Financial planners who find themselves in trouble with clients and the law typically can’t write properly and don’t have a formal client engagement process, which inevitably means they’re unclear about the services they provide and how much they charge, according to Claire Wivell Plater, managing director of The Fold.
She said many advisers spent too much time agonising about the conflicted remuneration rules, which would be automatically met if they fully understood their professional obligations and could clearly articulate their client-value proposition.
“Advisers must be clear on, and able to articulate, what they do, what they don’t do and how much they charge,” she said.
“If advisers did that, all this conflicted remuneration stuff would just go away.”
Wivell Plater said the main underlying reason financial planners get in trouble is because they have a tendency to overpromise and are often vague on details around fees and charges.

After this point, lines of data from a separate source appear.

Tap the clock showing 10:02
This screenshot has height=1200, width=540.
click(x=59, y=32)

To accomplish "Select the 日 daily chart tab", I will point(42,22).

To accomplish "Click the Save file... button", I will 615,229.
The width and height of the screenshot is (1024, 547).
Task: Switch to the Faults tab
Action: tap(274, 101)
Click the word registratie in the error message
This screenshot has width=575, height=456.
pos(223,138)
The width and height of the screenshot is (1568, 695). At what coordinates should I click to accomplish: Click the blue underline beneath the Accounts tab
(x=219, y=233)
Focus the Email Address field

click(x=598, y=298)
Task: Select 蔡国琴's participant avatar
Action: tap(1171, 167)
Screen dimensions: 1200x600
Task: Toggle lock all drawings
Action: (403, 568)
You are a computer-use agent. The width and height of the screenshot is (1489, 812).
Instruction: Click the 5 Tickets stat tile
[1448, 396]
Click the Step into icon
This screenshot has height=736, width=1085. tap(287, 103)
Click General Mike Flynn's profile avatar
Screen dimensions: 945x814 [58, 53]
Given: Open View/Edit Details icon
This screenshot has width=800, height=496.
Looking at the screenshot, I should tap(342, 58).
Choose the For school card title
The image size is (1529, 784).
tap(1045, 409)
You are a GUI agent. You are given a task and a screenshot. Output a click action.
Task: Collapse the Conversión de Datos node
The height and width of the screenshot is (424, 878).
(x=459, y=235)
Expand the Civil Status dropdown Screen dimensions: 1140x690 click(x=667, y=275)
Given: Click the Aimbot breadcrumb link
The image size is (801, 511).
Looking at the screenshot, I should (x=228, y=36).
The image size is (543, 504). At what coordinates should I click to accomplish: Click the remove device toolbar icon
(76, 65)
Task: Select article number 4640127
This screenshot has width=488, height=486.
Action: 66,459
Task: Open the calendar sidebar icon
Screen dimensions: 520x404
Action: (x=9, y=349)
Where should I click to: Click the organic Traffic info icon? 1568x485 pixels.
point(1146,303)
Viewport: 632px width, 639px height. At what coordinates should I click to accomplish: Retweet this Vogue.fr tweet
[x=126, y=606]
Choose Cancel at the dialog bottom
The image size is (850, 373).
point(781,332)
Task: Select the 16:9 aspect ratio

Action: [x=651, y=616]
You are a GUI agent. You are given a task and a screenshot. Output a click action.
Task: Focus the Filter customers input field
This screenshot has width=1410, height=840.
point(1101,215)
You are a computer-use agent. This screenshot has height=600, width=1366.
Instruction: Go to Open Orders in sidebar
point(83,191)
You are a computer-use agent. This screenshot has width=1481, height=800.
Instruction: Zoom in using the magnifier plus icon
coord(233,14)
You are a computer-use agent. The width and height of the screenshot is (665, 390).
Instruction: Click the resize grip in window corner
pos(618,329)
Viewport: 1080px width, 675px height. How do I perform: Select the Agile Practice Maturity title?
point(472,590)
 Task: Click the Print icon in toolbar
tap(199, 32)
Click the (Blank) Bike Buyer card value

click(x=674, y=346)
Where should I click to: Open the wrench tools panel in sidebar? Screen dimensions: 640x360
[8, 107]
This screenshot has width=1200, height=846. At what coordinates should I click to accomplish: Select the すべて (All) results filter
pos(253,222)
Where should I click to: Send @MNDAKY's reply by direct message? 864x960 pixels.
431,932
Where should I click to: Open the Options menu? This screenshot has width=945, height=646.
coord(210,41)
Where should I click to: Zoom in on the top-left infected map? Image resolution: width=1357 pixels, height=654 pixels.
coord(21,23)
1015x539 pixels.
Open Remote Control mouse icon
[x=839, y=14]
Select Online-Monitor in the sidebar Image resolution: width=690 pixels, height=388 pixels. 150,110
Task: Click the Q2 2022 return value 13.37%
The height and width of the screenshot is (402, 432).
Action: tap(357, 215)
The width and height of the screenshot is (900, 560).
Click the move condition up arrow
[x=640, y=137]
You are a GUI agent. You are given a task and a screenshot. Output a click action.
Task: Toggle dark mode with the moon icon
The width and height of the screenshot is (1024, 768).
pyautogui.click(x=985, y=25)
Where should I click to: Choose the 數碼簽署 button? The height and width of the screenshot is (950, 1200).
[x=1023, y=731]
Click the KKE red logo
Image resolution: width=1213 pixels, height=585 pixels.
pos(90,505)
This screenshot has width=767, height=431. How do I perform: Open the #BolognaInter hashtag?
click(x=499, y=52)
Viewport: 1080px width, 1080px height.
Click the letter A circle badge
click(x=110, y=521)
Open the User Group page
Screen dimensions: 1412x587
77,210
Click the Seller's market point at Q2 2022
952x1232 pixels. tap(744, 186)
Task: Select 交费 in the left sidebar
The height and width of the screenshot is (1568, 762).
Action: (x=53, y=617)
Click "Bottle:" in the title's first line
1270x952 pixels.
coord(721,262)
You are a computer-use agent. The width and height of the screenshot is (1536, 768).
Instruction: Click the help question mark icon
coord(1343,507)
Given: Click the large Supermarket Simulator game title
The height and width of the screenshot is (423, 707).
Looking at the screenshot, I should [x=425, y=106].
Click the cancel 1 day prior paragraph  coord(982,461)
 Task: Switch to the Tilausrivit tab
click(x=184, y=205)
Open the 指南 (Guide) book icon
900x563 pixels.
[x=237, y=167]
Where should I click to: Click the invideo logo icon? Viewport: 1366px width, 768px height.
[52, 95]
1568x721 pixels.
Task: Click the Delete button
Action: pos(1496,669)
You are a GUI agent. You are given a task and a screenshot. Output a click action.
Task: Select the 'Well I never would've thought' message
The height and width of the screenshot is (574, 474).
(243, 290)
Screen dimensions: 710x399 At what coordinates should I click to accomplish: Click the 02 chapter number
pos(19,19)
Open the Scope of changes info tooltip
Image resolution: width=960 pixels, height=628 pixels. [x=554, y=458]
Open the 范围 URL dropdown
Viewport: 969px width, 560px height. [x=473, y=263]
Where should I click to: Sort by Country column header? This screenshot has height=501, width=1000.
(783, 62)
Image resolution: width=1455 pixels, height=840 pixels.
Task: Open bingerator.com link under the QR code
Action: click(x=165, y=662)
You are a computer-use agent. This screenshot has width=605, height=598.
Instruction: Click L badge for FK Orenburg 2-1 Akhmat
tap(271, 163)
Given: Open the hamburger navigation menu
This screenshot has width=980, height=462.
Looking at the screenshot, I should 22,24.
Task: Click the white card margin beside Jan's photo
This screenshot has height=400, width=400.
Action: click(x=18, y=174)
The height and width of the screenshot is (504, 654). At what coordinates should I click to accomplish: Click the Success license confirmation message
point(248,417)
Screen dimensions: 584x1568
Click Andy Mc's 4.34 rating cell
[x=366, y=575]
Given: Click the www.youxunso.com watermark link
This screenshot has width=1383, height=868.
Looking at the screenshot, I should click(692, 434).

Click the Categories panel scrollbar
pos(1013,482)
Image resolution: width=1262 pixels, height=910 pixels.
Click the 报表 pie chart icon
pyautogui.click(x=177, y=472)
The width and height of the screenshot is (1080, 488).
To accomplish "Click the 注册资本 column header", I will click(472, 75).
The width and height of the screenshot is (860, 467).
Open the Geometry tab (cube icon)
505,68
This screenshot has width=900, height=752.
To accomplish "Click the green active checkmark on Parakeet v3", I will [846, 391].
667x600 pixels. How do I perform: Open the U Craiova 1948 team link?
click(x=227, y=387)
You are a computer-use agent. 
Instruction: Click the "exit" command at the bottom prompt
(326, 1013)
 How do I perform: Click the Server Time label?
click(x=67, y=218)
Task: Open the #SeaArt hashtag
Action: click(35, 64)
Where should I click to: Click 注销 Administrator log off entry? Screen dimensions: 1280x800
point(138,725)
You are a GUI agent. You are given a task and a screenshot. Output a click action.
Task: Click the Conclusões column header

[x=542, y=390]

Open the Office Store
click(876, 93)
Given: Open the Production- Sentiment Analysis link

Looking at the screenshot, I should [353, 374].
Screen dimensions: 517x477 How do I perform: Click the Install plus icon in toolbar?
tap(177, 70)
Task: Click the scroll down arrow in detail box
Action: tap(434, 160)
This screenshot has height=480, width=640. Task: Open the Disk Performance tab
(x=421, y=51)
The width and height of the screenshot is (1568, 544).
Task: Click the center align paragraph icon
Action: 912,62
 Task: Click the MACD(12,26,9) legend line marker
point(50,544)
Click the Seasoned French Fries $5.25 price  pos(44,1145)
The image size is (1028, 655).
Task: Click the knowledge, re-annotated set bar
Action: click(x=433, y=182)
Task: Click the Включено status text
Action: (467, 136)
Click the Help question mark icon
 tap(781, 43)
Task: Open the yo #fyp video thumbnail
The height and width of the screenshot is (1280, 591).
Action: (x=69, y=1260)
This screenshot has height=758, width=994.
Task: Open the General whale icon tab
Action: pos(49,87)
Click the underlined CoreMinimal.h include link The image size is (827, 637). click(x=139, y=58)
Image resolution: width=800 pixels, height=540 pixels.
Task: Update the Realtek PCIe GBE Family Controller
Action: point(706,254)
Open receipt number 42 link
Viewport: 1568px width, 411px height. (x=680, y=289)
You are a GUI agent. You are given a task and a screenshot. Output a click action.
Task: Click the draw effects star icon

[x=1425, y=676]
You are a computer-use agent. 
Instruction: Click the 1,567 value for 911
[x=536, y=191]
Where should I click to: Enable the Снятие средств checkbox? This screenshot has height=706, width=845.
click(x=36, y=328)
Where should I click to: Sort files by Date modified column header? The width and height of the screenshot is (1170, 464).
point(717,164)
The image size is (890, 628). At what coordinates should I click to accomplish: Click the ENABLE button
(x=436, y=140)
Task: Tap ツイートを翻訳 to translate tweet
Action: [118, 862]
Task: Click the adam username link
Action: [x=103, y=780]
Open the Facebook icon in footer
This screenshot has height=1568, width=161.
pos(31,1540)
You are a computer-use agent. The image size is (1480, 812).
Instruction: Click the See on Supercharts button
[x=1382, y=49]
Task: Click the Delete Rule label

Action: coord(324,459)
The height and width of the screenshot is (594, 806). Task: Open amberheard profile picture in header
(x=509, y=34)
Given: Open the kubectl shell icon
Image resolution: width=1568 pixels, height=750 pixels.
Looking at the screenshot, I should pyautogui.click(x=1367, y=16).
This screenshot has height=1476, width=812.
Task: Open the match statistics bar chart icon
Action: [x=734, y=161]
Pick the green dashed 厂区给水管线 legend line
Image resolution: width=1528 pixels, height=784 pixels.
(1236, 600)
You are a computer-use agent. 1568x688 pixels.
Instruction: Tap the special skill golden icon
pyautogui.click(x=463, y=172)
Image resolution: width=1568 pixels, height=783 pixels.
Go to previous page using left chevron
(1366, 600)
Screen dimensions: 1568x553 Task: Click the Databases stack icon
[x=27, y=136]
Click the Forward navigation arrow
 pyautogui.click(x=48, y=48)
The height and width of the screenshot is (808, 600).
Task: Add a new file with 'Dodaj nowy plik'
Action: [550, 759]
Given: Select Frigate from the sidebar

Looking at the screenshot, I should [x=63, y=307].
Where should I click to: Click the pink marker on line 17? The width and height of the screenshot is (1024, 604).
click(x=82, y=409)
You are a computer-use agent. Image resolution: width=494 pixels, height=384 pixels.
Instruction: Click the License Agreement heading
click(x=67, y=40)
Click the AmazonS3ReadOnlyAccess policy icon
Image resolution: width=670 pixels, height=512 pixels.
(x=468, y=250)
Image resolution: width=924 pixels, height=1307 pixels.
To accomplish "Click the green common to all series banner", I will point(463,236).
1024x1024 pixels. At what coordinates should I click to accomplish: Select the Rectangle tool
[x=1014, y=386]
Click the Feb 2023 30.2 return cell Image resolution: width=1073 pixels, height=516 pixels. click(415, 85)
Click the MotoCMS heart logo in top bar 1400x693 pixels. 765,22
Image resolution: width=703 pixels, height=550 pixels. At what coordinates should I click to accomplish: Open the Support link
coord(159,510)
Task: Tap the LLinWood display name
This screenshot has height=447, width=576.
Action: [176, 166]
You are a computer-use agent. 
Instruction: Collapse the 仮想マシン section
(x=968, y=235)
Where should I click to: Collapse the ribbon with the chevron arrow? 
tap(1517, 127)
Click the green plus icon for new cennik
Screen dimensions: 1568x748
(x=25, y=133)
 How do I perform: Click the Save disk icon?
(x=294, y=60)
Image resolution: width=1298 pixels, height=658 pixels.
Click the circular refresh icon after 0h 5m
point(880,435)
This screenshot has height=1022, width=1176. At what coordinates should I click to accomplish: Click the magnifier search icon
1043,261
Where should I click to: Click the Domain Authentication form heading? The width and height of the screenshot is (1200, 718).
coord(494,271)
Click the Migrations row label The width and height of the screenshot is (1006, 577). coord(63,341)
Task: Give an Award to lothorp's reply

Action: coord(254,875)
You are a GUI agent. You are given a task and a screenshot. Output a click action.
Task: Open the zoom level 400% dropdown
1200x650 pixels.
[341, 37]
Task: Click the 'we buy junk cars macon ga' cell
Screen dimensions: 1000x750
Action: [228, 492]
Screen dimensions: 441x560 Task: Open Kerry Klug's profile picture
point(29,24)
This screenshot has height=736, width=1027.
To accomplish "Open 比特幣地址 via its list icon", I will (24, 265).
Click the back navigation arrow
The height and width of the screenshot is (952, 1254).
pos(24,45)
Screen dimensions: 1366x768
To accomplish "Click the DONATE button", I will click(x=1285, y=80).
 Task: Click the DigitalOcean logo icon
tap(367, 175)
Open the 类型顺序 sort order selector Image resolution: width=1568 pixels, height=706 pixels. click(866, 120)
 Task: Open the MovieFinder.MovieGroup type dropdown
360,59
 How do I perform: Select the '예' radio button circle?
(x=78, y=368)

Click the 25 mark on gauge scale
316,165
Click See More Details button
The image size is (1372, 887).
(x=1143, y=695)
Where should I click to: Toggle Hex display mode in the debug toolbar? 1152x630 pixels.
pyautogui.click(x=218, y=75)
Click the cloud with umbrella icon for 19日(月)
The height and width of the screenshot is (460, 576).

She added that running a self-licensed financial advice business is simple – provided principals understand the basics of legal contracts.
“Advisers aren’t lawyers and don’t need to be, but every self-licensed adviser should do a short course in contract law and get a solid grounding in legal contracts,” she said.
“Advisers must also learn how to write properly so they can express themselves accurately; we see many examples of advice documents which aren’t clear. Generic templates supplied by dealer groups won’t be enough in the brave new world of advice, where every individual client must be treated differently.”
Wivell Plater said advisers who were in the process of gaining their own Australian Financial Services Licence or starting their own business could minimise risk by establishing formal protocols for engaging clients and providing ongoing advice from the outset. This should be supported by documentation for each stage in the advice process, she said.
The Fold, which specialises in helping financial services firms manage legal, regulatory and commercial challenges, offers a fee disclosure tool kit for $350 and regularly publishes articles on its blog.
Wivell Plater latest blog entry is on how licensees can continue being paid volume bonuses by platform providers. “Provided licensees structure themselves appropriately, volume bonuses are still allowed and can be passed onto their corporate authorised representatives, although they can’t be passed onto individual advisers,” she writes.